St. Ambrose remained Des Moines' only Catholic church until 1869 when the Rev. Nicholas Sassel established St. Mary's to serve the pastoral needs of the city's German community. Des Moines became a part of the Diocese of Davenport when it was established in 1881.
Father Brazil started construction of the present church in 1890 and it was completed by the Rev. Michael Flavin in 1891. Bishop Henry Cosgrove dedicated the church on October 11 of the same year. The church and rectory were both designed in the Romanesque Revival style and built of Bedford stone. The interior is a large open expanse, free of pillars. James J. Egan of Chicago was the architect. He designed Sacred Heart Cathedral in Davenport at the same time. St. Ambrose Church was chosen to be the cathedral of the Diocese of Des Moines when it was established by Pope St. Pius X on August 12, 1911.

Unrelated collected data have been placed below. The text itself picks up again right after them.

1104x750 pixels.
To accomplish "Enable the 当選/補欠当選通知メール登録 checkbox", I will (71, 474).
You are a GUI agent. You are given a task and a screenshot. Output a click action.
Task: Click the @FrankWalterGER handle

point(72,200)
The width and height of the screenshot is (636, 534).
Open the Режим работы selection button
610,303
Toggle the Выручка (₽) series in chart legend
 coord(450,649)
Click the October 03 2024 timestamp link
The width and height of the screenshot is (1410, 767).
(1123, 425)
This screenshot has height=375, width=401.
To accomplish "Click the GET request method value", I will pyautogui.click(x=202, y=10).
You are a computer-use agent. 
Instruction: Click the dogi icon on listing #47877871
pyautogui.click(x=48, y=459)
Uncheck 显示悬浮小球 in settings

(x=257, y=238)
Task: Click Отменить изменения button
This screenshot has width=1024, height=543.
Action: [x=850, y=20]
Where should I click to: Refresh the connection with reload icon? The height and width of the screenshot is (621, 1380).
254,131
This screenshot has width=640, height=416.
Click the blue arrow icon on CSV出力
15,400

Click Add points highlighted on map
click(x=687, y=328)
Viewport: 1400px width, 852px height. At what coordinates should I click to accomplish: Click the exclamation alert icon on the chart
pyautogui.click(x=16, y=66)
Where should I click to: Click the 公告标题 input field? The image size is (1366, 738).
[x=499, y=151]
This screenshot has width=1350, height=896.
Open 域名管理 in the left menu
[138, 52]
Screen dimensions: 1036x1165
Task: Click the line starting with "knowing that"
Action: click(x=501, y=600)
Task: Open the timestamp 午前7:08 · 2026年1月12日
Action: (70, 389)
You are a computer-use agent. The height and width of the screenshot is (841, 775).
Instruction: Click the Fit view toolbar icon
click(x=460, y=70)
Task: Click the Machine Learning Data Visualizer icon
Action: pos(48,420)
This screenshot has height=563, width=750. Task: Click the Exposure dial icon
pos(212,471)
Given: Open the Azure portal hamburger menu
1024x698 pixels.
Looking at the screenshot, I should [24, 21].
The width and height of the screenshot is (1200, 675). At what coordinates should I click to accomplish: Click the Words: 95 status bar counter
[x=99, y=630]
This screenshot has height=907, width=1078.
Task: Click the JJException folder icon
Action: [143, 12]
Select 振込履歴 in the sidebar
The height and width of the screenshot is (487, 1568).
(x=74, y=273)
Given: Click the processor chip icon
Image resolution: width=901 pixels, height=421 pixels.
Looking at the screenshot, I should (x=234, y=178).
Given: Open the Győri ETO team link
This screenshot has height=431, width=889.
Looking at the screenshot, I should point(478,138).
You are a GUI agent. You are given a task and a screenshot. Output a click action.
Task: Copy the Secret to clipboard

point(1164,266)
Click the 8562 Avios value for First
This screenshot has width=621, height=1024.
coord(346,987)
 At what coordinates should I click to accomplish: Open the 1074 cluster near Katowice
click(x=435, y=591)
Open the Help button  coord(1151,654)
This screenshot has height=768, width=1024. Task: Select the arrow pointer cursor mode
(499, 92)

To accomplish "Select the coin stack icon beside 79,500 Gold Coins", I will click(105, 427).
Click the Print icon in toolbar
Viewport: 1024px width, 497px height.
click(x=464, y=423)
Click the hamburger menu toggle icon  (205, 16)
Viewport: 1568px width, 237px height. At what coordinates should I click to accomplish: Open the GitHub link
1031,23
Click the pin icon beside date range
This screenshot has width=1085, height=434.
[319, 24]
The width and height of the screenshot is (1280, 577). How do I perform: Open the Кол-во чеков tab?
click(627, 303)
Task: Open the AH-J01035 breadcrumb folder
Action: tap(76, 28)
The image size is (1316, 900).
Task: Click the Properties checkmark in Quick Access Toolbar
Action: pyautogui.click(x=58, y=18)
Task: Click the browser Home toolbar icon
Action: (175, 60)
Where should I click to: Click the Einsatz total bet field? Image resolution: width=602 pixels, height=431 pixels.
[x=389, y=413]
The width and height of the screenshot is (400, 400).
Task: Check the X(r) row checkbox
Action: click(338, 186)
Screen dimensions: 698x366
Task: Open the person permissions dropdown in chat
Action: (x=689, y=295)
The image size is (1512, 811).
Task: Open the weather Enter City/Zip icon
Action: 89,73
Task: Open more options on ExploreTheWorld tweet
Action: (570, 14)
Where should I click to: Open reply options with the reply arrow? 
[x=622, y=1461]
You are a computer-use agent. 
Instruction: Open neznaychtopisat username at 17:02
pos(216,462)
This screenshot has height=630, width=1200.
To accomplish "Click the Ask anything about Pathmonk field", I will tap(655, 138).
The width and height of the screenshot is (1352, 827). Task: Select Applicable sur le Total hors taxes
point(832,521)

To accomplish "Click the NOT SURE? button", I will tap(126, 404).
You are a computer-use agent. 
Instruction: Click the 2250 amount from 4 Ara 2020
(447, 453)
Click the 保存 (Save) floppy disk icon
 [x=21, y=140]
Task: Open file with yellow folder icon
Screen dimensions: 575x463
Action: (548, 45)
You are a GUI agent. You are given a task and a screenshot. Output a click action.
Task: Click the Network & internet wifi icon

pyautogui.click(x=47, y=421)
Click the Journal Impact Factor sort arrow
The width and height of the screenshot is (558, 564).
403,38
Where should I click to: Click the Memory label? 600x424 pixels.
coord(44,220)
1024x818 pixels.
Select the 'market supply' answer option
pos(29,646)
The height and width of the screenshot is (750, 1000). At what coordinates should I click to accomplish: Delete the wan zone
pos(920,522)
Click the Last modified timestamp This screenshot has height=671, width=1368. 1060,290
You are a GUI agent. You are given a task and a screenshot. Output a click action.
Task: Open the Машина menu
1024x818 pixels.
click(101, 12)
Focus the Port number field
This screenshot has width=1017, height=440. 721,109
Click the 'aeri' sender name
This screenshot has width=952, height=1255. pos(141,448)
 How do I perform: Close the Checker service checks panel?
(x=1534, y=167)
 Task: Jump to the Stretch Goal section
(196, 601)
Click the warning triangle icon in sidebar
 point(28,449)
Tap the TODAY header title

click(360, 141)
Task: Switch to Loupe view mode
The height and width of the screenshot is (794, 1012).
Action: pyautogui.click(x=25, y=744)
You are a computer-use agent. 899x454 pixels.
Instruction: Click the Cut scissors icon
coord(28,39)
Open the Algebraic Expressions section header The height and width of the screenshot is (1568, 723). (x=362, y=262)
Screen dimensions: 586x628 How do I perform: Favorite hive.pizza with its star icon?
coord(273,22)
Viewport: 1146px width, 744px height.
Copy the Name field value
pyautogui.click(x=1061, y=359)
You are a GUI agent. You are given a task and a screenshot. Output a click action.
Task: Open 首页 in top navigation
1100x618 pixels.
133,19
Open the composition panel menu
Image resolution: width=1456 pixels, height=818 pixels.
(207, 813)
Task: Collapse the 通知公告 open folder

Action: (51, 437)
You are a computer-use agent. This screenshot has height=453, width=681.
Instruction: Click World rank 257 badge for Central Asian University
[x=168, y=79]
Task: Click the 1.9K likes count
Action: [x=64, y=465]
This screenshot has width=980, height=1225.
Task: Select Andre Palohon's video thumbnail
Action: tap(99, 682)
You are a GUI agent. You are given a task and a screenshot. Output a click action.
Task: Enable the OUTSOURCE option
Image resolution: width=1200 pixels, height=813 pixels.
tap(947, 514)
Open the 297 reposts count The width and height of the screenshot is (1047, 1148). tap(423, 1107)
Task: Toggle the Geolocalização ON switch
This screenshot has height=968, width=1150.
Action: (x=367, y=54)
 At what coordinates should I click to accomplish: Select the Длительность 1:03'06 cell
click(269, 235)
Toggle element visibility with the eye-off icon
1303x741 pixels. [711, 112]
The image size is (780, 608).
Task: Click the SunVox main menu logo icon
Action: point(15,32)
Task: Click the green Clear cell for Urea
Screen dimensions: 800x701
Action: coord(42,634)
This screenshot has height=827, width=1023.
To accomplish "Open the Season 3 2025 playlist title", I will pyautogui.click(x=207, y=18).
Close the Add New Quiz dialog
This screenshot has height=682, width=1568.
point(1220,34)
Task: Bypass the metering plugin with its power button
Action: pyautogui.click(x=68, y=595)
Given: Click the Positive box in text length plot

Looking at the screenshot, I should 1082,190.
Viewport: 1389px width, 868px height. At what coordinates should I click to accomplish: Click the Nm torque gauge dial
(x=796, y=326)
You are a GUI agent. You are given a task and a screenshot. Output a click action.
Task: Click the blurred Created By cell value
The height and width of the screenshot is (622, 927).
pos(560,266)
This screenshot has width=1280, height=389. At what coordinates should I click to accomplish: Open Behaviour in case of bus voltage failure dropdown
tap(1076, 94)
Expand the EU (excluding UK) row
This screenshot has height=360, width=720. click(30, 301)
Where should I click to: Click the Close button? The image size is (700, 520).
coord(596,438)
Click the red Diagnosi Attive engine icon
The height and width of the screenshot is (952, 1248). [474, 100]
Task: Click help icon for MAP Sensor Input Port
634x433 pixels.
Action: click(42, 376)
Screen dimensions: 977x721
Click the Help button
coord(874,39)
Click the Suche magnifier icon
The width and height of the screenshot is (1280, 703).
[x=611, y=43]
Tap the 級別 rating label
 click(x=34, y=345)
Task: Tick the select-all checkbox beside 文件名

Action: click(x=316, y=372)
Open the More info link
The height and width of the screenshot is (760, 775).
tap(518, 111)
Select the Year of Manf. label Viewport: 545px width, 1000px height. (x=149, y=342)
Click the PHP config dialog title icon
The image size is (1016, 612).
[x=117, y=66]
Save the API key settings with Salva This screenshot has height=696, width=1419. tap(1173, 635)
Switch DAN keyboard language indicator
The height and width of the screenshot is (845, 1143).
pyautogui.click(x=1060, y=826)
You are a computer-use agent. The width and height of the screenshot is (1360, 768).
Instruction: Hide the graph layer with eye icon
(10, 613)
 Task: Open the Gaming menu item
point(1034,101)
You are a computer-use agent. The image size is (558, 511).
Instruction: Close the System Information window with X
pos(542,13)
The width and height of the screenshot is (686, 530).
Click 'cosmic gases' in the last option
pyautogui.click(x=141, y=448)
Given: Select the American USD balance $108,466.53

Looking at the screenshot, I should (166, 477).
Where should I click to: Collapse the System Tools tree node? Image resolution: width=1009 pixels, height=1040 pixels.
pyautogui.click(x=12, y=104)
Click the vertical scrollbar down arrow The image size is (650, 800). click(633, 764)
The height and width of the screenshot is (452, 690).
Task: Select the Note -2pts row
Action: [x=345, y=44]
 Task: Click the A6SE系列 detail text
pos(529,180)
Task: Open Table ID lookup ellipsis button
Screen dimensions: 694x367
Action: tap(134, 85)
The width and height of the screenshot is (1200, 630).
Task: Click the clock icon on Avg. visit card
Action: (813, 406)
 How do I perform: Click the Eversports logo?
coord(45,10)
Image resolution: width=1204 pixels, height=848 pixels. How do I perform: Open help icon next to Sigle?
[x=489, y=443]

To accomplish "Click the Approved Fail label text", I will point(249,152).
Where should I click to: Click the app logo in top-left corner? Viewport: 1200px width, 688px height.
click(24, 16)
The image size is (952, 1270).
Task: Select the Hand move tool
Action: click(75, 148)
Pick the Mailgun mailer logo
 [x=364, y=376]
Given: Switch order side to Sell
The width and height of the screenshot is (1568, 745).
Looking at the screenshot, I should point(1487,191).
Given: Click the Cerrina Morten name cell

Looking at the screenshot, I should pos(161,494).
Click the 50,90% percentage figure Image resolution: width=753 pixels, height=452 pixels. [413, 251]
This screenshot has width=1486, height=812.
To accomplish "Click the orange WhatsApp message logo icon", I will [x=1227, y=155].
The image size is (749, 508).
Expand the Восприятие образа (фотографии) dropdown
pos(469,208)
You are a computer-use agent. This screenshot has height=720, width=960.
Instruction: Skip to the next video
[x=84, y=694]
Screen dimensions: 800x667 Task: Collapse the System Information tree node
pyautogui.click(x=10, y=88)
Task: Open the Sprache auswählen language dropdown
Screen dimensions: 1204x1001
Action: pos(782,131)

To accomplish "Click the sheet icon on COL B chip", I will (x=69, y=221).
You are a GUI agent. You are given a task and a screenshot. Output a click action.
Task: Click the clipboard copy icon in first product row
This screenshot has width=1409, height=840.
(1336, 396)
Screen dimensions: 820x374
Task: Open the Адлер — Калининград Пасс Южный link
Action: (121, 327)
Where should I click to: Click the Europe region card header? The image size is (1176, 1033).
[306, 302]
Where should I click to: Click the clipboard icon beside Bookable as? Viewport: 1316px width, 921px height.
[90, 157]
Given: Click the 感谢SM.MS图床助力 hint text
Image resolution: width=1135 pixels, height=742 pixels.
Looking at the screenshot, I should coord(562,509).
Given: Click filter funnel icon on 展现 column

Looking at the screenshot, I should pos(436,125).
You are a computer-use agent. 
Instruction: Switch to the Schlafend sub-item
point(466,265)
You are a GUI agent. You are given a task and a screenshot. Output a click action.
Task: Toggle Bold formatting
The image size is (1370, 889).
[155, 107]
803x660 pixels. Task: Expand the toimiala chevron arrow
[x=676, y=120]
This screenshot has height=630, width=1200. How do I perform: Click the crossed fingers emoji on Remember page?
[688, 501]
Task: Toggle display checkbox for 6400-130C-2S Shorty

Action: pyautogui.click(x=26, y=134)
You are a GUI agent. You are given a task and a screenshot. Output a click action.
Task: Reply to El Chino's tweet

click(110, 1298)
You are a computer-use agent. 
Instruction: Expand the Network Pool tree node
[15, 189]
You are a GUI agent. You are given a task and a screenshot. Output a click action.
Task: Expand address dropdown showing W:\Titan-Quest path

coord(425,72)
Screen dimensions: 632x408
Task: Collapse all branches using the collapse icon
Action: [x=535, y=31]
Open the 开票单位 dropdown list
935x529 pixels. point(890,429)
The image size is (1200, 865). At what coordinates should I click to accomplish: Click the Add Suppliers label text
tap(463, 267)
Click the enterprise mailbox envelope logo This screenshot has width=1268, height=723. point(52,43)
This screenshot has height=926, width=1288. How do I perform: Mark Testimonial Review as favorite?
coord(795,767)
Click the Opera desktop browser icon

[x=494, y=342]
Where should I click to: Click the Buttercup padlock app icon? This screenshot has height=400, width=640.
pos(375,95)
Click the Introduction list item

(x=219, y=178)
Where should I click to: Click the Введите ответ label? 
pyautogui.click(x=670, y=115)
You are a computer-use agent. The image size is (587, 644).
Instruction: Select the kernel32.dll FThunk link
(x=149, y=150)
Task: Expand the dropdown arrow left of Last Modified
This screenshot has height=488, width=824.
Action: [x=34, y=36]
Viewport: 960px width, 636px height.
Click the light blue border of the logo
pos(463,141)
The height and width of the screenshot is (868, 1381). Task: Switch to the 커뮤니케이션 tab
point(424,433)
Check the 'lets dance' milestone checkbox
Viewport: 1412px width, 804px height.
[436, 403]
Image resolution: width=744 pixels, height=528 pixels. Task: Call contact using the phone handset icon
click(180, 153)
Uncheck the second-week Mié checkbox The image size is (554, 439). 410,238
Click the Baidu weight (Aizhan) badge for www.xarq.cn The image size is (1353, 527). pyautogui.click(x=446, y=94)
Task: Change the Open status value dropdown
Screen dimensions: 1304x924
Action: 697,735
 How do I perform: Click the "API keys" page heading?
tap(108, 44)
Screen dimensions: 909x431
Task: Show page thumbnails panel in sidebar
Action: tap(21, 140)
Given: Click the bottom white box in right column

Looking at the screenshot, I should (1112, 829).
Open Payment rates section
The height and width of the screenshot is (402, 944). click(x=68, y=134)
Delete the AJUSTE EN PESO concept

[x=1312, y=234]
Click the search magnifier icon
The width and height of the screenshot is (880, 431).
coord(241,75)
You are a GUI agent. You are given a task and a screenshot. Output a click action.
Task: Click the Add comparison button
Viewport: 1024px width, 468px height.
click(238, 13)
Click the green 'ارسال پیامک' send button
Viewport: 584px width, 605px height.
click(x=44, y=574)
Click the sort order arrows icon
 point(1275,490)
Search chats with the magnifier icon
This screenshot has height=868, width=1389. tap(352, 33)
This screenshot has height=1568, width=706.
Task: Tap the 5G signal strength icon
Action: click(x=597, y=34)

A significant renovation of the cathedral took place in the 1940’s which added the Chapel of Our Lady to the rear of the building, and the installation of the present stained glass windows. The windows in the cathedral depict the establishment of the Catholic faith in the United States, the State of Iowa and the Diocese of Des Moines. The rose window in the Chapel of Our Lady depict the seven gifts of the Holy Spirit. The altar, ambo and chair in the chapel were used by Pope John Paul II during a Mass he celebrated at his historic visit to Living History Farms in 1979.
A large-scale renovation of the cathedral was begun in the 1970’s by Bishop Maurice Dingman out of a desire for a better liturgical environment, and because the building was in need of repairs. A process of researching the liturgy, church architecture, and accessing the needs of the parish was put in place as a part of the larger planning process. The people of the entire diocese were also invited to participate in this process. The cathedral’s interior was subsequently repainted in the early years of the 21st century.